A Defensoria Pública de SP obteve no Superior Tribunal de Justiça (STJ) decisão que aplica o princípio da insignificância para absolver um réu que havia sido condenado por suposta tentativa de furto de 1 kg carne em um supermercado. O caso ocorreu em Barretos.
 
O réu foi preso em flagrante e condenado em Juízo de primeiro grau pela acusação de furtar de um supermercado uma peça de contrafilé, no valor de R$ 33. Ele foi condenado a 1 ano e 8 meses em regime aberto. Após recurso da Defensoria, o Tribunal de Justiça (TJ-SP) deu provimento parcial, reconhecendo a tipicidade do crime como furto tentado, mas negando o pedido de absolvição pelo princípio da insignificância. Assim, a Corte estadual reduziu a pena para 1 ano, também em regime aberto.  
 
Para buscar a absolvição do homem, a Defensora Pública Maria Camila Azevedo Barros, interpôs recurso especial no STJ. Ela sustentou que, ao negar a incidência do princípio da insignificância, considerando suposta ausência dos requisitos da mínima ofensividade da conduta e inexpressividade da lesão jurídica, o TJ-SP violou entendimento do Tribunal Superior.

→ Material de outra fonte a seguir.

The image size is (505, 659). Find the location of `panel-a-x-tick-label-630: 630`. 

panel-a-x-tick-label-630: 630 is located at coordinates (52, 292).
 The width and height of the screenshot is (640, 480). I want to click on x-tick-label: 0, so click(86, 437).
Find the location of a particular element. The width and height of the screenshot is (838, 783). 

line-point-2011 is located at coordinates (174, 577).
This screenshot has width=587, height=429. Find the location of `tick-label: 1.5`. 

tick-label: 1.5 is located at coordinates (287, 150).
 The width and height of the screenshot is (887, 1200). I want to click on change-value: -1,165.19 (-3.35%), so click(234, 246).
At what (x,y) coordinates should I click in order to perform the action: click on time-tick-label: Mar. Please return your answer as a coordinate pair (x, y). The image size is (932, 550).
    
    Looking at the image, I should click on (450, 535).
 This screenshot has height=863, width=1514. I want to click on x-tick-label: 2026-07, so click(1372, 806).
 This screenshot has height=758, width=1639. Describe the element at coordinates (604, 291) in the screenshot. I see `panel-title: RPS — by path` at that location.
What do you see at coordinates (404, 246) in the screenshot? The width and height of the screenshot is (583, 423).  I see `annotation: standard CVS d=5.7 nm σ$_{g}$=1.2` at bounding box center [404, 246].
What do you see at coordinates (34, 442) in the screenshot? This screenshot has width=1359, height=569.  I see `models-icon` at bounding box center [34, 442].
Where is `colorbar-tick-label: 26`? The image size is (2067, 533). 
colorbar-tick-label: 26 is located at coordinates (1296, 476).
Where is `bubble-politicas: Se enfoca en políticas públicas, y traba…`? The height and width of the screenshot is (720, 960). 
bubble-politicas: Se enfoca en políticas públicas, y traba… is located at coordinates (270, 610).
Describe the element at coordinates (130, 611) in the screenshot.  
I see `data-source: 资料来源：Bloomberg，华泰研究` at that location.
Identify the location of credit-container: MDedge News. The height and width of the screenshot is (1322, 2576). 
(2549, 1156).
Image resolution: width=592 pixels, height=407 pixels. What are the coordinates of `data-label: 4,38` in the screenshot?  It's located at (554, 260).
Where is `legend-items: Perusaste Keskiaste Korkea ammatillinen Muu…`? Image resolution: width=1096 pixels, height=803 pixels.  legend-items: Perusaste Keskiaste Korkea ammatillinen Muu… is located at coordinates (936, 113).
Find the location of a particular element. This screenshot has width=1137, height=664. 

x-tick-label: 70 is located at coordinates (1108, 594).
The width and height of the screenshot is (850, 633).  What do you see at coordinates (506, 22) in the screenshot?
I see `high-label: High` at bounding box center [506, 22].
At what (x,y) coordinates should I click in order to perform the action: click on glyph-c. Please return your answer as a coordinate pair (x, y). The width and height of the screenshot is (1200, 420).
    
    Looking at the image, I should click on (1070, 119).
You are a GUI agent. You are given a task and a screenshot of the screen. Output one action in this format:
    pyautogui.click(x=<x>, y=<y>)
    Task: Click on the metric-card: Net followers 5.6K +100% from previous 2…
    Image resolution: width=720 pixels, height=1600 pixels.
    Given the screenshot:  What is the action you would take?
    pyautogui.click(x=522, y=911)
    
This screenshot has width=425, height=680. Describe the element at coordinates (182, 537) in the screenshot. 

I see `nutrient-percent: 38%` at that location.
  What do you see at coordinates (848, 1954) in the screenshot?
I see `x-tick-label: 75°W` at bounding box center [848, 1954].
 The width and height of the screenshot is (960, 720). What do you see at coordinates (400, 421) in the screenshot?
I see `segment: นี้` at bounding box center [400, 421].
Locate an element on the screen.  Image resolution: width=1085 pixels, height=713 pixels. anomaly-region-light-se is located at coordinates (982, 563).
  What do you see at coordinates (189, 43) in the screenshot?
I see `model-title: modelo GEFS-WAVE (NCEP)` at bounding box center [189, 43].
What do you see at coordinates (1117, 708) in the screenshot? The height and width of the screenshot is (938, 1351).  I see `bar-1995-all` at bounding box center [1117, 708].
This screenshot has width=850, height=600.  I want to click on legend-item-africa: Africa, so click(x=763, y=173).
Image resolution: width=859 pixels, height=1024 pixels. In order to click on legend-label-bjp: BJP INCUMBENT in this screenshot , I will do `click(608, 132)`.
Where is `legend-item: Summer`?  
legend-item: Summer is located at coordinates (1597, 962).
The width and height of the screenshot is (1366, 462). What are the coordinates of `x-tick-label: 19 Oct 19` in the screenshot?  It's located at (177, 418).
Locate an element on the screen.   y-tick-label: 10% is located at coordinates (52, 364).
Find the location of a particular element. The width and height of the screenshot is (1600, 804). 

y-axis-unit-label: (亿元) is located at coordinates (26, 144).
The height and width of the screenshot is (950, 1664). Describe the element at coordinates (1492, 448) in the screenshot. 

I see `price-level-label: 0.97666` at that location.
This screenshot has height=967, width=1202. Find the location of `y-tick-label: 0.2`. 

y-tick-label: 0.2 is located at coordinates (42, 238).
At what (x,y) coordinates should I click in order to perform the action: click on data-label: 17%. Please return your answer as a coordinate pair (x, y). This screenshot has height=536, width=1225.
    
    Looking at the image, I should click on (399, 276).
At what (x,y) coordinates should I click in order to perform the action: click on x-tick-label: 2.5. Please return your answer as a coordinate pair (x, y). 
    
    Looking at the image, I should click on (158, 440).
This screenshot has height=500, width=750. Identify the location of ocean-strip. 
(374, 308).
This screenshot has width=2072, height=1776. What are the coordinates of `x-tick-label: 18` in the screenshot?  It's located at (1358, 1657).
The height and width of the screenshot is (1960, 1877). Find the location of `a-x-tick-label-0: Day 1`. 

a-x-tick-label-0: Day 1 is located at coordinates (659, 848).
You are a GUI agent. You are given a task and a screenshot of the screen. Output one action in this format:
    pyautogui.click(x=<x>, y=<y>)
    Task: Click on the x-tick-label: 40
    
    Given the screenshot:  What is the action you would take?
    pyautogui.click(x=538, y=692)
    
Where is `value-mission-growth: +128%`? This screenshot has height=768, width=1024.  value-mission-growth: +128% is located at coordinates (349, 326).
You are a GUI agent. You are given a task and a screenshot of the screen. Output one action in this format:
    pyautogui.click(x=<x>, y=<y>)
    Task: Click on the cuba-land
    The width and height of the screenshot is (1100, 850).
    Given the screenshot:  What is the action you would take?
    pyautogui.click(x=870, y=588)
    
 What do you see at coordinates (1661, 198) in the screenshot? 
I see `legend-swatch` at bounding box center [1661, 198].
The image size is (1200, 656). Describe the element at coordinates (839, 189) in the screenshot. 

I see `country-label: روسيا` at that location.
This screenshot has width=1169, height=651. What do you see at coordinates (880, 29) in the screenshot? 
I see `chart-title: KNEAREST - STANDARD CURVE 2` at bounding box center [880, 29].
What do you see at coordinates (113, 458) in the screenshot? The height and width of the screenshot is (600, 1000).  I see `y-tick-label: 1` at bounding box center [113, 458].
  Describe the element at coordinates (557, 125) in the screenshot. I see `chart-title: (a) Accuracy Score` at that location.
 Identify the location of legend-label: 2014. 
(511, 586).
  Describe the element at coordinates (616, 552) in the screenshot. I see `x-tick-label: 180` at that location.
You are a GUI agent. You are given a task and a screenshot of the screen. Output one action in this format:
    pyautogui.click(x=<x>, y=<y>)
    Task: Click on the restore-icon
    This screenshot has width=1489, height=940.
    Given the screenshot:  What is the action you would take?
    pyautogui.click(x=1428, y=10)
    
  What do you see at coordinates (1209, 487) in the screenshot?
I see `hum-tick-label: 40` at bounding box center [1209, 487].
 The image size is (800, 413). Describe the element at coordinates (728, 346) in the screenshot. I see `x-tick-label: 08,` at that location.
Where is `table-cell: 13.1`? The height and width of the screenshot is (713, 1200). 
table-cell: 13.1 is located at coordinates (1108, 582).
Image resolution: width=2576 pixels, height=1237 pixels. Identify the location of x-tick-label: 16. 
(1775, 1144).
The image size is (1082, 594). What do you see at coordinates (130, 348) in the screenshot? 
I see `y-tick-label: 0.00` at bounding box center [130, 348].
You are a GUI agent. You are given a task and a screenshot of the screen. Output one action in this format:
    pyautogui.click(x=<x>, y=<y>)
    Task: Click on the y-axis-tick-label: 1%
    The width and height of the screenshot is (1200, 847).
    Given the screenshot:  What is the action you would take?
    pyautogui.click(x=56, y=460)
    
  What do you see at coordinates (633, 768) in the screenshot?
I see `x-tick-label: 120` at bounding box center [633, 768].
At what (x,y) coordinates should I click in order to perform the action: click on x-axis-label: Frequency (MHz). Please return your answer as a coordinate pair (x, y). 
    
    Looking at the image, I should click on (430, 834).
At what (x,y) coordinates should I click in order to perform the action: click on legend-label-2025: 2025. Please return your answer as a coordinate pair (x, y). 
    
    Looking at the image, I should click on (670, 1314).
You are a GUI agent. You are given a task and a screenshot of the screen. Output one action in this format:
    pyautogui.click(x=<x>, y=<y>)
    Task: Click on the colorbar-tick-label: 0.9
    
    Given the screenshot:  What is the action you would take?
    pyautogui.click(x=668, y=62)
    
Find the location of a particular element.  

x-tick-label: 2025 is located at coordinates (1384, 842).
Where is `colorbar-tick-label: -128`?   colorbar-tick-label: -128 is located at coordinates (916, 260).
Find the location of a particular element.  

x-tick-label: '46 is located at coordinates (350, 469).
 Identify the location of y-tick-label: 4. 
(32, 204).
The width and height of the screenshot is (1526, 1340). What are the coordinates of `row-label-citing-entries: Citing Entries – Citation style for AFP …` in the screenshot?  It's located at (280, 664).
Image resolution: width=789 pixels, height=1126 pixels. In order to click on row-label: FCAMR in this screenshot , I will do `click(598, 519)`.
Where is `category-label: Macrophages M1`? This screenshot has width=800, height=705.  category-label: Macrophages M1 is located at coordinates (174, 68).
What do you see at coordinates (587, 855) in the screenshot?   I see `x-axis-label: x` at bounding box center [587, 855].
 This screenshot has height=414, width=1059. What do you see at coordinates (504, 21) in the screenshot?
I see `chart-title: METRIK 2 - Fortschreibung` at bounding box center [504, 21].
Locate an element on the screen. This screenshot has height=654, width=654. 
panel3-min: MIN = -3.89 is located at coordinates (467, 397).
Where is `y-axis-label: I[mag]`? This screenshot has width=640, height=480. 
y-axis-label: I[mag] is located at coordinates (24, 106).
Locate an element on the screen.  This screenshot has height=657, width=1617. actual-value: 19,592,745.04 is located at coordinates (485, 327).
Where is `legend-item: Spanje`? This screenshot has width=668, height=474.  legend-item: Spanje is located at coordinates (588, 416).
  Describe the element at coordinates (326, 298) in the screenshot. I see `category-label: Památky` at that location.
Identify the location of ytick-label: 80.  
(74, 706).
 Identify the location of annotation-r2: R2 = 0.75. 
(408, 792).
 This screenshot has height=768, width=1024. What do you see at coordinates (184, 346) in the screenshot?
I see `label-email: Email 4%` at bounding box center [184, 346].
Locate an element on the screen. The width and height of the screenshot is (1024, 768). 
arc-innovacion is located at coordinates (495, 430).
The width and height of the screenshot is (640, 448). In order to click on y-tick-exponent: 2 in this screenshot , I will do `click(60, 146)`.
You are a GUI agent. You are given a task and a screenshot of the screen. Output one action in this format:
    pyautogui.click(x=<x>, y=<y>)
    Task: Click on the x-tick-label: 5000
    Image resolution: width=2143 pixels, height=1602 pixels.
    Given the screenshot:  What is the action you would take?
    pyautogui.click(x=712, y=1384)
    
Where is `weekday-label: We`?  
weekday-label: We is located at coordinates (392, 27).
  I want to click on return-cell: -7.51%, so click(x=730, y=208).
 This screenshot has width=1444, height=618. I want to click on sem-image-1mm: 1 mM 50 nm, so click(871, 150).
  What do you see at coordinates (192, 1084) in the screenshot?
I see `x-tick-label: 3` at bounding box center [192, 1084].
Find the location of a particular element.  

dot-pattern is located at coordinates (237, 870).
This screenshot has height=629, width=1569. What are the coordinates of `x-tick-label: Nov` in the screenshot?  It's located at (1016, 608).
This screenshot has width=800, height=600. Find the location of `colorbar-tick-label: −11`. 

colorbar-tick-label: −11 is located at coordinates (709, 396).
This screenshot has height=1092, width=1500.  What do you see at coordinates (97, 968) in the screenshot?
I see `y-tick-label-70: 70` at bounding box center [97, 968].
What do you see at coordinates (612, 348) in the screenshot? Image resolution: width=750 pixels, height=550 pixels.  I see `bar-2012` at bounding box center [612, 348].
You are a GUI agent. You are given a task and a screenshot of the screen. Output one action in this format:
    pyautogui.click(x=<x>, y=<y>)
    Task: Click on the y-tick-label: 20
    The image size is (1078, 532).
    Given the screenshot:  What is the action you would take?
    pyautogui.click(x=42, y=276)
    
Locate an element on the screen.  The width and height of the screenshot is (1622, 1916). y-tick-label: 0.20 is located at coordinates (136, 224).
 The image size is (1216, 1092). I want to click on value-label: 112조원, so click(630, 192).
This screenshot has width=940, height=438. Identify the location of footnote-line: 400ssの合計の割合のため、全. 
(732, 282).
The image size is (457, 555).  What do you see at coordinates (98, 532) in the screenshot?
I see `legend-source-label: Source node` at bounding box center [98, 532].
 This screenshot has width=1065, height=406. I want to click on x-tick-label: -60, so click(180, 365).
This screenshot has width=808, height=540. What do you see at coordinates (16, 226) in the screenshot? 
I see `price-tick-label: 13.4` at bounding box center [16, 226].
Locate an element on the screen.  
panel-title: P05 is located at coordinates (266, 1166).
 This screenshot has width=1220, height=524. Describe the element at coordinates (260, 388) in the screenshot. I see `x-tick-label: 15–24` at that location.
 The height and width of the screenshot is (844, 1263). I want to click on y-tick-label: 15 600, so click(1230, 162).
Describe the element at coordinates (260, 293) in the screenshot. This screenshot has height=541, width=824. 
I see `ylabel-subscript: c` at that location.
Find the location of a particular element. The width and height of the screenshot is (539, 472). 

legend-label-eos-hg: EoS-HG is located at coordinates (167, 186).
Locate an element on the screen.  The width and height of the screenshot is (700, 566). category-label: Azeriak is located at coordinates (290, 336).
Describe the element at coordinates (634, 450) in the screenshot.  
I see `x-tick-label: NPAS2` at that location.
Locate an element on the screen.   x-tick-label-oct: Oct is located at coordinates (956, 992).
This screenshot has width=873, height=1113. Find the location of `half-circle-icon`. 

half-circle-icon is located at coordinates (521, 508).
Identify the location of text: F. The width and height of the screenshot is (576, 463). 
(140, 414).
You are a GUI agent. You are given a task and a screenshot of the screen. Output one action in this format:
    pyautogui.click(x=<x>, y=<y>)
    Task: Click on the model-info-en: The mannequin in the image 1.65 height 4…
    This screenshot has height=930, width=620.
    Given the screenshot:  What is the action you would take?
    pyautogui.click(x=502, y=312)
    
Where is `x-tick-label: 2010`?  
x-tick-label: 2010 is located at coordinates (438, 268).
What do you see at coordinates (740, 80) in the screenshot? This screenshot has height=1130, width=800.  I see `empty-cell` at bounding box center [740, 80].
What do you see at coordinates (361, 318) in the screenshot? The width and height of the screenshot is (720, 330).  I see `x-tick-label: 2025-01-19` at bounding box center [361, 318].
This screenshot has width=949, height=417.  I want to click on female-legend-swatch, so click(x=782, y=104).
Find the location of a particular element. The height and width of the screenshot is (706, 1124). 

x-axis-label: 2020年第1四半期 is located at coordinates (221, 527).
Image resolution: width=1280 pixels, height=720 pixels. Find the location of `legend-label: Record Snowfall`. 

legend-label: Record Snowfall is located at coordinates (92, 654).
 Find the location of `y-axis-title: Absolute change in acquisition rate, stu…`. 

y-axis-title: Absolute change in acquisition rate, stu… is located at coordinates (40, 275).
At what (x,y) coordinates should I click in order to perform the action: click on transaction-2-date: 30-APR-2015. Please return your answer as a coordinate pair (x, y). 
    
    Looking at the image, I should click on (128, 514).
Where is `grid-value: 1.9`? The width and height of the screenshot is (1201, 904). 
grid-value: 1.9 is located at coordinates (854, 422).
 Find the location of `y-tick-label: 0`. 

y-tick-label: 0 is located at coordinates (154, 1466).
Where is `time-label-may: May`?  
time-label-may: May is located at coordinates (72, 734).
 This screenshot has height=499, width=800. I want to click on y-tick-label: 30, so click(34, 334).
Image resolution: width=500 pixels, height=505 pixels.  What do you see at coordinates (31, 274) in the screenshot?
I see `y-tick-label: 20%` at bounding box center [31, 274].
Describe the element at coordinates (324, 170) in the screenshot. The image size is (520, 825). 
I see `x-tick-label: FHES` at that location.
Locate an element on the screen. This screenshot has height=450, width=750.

Ela ressaltou que, a despeito do baixo valor do objeto da suposta tentativa de roubo, o estabelecimento comercial vítima é uma grande rede de supermercados da região, o que refuta a ofensividade do valor irrisório da res.
 
“Manter a condenação do recorrente por supostamente subtrair um pacote de carne, avaliado em R$ 33,36 é uma afronta aos princípios da fragmentariedade, subsidiariedade e da insignificância, pois, frisa-se, a infração penal não é uma mera violação à norma, mas sim uma violação ao bem jurídico, numa perspectiva de relevância da ofensa ao bem jurídico protegido”, destacou Maria Camila.
 
Na decisão, o Ministro Nefi Cordeiro deu provimento ao pedido da Defensoria e absolveu o réu. “O não grande valor do objeto (carne), de vítima com proporcionalmente relevante capacidade financeira – estabelecimento comercial, – faz ver que a esta o dano não foi relevante e, considerando a própria restituição da res furtiva e o fato de o réu ser primário, verifico que nenhum interesse social existe na onerosa intervenção estatal”, ponderou o Ministro.